▸ WORK REQUEST: Copy each line of the records that holds the string "dropdown".

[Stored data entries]
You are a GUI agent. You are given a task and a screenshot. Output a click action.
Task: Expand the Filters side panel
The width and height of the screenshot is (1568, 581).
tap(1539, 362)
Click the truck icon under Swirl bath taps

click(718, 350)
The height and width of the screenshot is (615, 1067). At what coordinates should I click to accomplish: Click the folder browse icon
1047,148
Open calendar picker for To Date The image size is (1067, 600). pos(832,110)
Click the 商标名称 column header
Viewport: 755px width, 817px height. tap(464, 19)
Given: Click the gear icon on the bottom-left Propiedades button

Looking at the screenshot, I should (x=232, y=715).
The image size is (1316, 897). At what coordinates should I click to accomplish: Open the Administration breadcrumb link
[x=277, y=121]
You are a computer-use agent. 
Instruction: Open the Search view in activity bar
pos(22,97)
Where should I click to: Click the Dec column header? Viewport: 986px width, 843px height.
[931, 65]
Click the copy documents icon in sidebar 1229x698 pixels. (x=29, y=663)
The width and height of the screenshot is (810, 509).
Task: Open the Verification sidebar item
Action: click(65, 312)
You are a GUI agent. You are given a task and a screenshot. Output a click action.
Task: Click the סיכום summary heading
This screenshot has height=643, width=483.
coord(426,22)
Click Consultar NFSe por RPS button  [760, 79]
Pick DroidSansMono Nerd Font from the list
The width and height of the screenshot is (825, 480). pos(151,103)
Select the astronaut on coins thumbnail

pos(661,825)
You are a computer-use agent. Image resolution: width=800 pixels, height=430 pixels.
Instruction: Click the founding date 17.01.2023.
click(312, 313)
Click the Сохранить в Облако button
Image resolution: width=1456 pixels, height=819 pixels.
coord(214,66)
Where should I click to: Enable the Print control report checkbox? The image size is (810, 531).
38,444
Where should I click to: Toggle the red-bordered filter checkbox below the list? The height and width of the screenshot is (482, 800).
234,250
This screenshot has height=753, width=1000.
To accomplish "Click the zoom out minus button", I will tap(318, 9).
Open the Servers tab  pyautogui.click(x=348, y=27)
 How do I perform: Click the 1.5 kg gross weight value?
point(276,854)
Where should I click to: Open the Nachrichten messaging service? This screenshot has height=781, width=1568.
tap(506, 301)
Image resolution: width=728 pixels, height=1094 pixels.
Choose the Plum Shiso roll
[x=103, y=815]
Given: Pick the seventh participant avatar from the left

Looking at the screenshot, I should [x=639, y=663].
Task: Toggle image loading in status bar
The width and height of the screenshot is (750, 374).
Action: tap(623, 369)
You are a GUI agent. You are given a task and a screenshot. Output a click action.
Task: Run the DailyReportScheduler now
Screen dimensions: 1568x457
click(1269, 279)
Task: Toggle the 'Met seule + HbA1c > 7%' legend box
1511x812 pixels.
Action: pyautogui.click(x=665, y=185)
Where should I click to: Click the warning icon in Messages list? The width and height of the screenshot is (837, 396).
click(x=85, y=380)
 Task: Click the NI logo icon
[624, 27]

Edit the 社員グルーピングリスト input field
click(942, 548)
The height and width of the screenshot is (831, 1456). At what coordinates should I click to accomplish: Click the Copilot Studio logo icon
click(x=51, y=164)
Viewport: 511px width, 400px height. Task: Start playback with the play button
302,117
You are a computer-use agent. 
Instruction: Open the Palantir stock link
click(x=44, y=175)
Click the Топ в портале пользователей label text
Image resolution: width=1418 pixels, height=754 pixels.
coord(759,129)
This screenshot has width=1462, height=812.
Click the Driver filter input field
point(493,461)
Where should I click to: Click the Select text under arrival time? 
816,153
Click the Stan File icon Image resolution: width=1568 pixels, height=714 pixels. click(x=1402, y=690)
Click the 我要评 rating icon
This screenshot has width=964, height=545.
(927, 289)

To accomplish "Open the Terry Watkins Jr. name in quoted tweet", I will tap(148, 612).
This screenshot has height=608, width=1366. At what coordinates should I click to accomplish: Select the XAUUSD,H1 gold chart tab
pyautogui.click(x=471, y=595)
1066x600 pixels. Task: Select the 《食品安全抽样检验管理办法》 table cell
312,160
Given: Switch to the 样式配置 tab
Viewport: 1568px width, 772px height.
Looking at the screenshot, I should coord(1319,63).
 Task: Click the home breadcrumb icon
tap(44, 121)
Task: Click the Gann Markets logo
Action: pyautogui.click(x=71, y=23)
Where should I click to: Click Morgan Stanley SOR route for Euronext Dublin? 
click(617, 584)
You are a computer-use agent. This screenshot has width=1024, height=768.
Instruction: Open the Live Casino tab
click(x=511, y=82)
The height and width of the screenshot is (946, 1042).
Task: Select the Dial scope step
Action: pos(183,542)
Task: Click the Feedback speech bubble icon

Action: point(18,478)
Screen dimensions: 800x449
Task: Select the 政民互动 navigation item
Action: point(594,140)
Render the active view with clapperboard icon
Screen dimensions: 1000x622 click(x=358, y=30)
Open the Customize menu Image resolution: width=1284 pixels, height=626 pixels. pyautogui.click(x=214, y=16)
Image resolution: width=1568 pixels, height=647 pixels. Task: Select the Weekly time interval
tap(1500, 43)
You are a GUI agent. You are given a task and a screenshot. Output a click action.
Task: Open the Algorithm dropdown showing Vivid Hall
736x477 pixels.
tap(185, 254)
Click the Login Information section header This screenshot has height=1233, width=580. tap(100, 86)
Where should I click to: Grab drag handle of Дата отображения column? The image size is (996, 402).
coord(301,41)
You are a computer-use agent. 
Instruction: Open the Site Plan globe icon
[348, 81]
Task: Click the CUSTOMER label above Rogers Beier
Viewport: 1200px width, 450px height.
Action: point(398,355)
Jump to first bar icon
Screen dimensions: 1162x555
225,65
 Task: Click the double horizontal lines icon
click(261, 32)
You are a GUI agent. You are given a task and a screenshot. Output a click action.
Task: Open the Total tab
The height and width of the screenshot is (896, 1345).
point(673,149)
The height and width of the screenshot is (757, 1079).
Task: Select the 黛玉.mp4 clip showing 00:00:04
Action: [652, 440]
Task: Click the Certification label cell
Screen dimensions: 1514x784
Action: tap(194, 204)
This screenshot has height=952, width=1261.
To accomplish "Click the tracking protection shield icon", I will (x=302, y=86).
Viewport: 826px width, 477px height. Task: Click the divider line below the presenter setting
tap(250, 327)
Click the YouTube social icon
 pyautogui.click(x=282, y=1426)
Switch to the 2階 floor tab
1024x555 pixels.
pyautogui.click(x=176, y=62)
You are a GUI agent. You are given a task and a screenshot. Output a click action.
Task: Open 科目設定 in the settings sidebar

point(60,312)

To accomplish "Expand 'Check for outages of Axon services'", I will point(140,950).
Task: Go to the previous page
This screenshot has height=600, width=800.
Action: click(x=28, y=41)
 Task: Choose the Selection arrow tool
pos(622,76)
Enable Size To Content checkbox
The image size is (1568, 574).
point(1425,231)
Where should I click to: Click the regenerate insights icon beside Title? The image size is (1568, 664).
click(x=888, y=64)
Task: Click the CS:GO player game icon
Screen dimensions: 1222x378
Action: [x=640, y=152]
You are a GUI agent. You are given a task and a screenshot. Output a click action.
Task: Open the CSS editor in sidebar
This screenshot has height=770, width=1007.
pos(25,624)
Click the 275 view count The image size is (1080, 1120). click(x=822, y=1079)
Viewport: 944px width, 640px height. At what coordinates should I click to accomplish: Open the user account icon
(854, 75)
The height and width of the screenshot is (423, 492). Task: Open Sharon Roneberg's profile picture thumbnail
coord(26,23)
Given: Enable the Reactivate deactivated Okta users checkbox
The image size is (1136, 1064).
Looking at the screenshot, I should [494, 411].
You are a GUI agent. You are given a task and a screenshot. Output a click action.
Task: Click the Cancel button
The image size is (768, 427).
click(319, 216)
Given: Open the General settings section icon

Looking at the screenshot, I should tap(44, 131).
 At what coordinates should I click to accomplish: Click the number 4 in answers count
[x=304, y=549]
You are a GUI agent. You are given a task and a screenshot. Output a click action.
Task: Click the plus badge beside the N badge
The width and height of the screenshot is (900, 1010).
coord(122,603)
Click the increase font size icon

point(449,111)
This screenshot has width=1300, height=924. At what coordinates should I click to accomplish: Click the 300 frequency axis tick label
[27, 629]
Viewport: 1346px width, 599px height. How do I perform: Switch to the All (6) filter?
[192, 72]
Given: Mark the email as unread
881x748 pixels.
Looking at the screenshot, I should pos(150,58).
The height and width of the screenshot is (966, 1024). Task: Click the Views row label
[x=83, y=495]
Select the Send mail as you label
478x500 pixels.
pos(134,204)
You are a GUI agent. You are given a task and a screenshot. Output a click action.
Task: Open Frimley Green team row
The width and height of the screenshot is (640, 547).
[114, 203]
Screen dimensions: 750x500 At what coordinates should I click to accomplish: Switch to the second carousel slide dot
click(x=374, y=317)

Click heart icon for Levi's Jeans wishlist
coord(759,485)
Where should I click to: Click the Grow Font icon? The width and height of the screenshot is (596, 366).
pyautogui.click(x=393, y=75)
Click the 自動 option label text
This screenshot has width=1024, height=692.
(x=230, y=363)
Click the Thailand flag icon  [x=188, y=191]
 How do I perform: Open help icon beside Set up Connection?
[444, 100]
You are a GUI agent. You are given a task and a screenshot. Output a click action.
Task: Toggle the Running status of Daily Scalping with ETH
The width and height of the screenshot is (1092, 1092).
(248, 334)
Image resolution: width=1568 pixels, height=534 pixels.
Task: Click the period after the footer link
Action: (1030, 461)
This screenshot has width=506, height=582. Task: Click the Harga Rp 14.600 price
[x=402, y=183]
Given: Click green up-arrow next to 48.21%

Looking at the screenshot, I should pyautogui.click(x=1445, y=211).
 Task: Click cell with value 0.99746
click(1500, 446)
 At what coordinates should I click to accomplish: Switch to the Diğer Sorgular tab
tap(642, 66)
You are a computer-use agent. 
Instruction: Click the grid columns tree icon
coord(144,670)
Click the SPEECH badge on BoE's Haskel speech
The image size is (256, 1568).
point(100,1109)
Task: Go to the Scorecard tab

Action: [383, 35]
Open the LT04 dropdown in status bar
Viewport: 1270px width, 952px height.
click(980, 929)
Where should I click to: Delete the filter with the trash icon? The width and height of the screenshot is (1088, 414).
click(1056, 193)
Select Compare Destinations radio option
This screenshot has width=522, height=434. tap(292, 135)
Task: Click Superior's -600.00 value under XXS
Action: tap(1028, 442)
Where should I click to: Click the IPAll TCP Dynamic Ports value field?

▸ SOLUTION TO THIS TASK:
Task: Open the Algorithm dropdown showing Vivid Hall
Open the LT04 dropdown in status bar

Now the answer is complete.